* START *

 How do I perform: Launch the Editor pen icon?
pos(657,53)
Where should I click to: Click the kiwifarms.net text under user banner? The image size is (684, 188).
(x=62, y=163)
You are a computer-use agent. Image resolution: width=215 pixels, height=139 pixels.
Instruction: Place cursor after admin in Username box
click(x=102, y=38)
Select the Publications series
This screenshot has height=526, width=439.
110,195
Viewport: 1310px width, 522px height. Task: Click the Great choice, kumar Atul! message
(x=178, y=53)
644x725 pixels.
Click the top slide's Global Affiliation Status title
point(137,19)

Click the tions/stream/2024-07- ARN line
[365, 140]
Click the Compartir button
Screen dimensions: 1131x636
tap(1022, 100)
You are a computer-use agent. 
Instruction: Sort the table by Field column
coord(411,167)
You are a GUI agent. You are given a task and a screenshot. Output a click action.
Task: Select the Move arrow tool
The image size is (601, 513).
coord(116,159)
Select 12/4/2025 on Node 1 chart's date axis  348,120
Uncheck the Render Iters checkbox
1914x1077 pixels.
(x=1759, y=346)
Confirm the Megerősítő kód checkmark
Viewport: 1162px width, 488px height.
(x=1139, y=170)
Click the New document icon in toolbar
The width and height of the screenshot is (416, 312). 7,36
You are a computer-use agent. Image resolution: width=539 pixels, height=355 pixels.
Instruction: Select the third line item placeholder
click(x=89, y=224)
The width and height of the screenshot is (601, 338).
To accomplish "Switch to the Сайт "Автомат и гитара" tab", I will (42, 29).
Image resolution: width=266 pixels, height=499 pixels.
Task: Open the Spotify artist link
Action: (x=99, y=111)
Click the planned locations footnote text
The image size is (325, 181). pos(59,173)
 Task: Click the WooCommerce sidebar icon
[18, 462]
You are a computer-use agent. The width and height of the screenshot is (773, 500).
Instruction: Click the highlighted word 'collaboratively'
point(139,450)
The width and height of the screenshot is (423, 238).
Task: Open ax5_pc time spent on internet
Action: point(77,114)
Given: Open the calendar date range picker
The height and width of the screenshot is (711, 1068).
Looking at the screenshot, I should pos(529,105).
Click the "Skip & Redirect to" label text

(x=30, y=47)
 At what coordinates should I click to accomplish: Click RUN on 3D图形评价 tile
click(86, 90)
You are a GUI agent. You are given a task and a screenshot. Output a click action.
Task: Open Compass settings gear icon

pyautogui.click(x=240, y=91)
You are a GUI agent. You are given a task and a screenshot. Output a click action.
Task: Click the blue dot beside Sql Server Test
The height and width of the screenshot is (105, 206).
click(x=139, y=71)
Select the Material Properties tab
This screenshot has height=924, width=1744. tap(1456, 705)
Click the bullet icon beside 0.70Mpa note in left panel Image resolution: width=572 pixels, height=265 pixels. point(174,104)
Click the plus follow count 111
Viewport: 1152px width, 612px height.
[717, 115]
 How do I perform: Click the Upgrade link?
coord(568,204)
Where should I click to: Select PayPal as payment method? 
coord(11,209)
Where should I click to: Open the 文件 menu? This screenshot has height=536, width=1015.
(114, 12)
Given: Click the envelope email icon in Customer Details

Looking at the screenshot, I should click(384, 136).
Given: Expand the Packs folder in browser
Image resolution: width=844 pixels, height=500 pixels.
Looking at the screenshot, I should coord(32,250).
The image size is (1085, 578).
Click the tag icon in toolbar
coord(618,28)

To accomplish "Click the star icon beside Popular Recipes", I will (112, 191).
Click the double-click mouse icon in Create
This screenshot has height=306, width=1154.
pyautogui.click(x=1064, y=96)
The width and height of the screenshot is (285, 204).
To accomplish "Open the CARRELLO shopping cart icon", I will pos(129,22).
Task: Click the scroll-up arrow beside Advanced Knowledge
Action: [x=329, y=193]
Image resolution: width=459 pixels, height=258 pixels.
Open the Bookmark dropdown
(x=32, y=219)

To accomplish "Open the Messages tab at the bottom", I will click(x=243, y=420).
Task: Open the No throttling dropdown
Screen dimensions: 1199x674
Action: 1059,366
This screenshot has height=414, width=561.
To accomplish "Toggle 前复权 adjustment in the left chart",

* END *

Objective -
Lay out the rows from the beginning of the records up to and including the line with "point(137,19)" as a numbered list, leaving out blank lines.

Worked answer -
1.  How do I perform: Launch the Editor pen icon?
2. pos(657,53)
3. Where should I click to: Click the kiwifarms.net text under user banner? The image size is (684, 188).
4. (x=62, y=163)
5. You are a computer-use agent. Image resolution: width=215 pixels, height=139 pixels.
6. Instruction: Place cursor after admin in Username box
7. click(x=102, y=38)
8. Select the Publications series
9. This screenshot has height=526, width=439.
10. 110,195
11. Viewport: 1310px width, 522px height. Task: Click the Great choice, kumar Atul! message
12. (x=178, y=53)
13. 644x725 pixels.
14. Click the top slide's Global Affiliation Status title
15. point(137,19)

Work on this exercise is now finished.